During
group B streptococcal infection, the alpha C
protein (ACP) on the bacterial surface binds to host cell surface
heparan sulfate proteoglycans (HSPGs) and facilitates entry of bacteria into human epithelial cells. Previous studies in a Drosophila melanogaster model showed that binding of ACP to the sulfated
polysaccharide chains (
glycosaminoglycans) of HSPGs promotes host death and is associated with higher bacterial burdens. We hypothesized that ACP-
glycosaminoglycan binding might determine
infection outcome by altering host responses to
infection, such as expression of
antimicrobial peptides. As
glycosaminoglycans/HSPGs also interact with a number of endogenous secreted signaling molecules in Drosophila, we examined the effects of host and pathogen
glycosaminoglycan/
HSPG-binding structures in host survival of
infection and
antimicrobial peptide expression.

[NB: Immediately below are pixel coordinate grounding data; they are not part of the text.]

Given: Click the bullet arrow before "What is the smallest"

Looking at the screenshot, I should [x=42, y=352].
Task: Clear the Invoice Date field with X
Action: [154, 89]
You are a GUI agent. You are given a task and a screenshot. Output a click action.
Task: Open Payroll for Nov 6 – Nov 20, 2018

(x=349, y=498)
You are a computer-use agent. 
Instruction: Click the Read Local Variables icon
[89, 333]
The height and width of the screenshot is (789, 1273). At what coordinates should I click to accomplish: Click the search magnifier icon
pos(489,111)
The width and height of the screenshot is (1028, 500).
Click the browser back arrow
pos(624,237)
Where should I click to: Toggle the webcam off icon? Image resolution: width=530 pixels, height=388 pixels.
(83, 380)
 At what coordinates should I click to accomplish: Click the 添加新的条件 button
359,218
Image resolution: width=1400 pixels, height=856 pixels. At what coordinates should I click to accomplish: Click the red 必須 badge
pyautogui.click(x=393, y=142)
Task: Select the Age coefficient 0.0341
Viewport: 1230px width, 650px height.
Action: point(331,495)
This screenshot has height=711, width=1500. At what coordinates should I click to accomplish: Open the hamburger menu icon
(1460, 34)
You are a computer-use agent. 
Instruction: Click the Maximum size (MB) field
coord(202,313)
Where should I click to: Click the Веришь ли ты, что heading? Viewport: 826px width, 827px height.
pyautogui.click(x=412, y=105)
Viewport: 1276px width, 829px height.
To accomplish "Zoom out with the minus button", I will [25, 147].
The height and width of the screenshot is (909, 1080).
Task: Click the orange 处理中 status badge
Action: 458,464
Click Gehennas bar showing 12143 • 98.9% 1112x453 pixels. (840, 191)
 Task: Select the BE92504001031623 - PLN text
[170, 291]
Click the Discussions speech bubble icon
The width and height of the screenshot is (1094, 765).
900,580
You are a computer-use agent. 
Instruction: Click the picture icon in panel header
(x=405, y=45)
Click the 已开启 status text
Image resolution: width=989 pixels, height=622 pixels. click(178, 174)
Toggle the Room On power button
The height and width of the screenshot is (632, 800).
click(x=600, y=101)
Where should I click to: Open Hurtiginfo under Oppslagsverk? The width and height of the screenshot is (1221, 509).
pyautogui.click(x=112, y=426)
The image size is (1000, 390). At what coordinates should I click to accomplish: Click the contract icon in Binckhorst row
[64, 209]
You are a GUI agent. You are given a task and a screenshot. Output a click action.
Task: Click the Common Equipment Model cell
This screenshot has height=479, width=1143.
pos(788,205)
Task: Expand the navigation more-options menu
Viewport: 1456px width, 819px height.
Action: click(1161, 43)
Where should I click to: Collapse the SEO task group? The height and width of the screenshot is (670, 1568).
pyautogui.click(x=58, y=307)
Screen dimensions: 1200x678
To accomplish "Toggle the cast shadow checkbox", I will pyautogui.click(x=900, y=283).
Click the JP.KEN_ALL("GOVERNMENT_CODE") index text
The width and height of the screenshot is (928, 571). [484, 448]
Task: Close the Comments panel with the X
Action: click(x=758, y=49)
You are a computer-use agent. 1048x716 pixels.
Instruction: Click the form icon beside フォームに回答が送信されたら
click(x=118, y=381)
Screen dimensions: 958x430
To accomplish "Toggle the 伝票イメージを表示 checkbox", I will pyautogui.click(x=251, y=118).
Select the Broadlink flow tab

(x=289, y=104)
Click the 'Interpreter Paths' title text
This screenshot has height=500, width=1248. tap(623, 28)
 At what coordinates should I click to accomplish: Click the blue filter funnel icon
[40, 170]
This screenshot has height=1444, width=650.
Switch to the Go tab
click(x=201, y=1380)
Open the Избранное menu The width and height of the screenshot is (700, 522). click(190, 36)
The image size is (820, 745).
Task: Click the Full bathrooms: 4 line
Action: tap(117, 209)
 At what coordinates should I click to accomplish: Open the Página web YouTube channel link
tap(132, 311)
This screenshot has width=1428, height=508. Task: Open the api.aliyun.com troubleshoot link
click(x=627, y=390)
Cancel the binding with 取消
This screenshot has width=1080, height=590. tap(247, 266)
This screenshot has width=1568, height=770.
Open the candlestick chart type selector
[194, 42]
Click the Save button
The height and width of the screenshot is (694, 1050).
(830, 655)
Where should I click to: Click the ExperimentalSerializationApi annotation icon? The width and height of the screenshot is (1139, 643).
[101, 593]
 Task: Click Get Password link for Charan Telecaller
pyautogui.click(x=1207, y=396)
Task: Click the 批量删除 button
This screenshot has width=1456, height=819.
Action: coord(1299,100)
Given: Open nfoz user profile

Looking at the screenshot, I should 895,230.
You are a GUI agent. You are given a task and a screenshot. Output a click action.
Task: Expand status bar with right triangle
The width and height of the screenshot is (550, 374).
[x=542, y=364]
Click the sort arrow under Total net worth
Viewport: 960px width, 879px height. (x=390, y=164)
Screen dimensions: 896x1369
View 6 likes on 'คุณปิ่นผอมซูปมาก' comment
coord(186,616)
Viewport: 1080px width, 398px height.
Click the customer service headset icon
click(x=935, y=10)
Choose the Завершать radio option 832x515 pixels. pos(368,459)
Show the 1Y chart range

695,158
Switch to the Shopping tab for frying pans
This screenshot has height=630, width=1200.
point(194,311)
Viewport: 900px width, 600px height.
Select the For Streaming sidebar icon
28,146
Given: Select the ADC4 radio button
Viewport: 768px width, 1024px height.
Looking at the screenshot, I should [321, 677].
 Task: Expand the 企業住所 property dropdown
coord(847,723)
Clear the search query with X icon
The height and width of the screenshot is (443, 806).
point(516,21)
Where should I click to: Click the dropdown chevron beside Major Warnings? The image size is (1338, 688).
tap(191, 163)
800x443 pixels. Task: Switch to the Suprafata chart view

Strikingly, host survival after
infection with wild-type streptococci was enhanced among flies overexpressing the endogenous
glycosaminoglycan/
HSPG-binding morphogen Decapentaplegic-a
transforming growth factor β-like Drosophila homolog of mammalian
bone morphogenetic proteins-but not by flies overexpressing a mutant, non-
glycosaminoglycan-binding Decapentaplegic, or the other endogenous
glycosaminoglycan/
HSPG-binding morphogens, Hedgehog and Wingless. While ACP-
glycosaminoglycan binding was associated with enhanced transcription of
peptidoglycan recognition proteins and
antimicrobial peptides, Decapentaplegic overexpression suppressed transcription of these genes during
streptococcal infection. Further, the
glycosaminoglycan-binding domain of ACP competed with Decapentaplegic for binding to the soluble
glycosaminoglycan heparin in an in vitro assay. These data suggest that, in addition to promoting bacterial entry into host cells, ACP competes with Decapentaplegic for binding to
glycosaminoglycans/HSPGs during
infection and that these bacterial and endogenous
glycosaminoglycan-binding structures determine host survival and regulate
antimicrobial peptide transcription.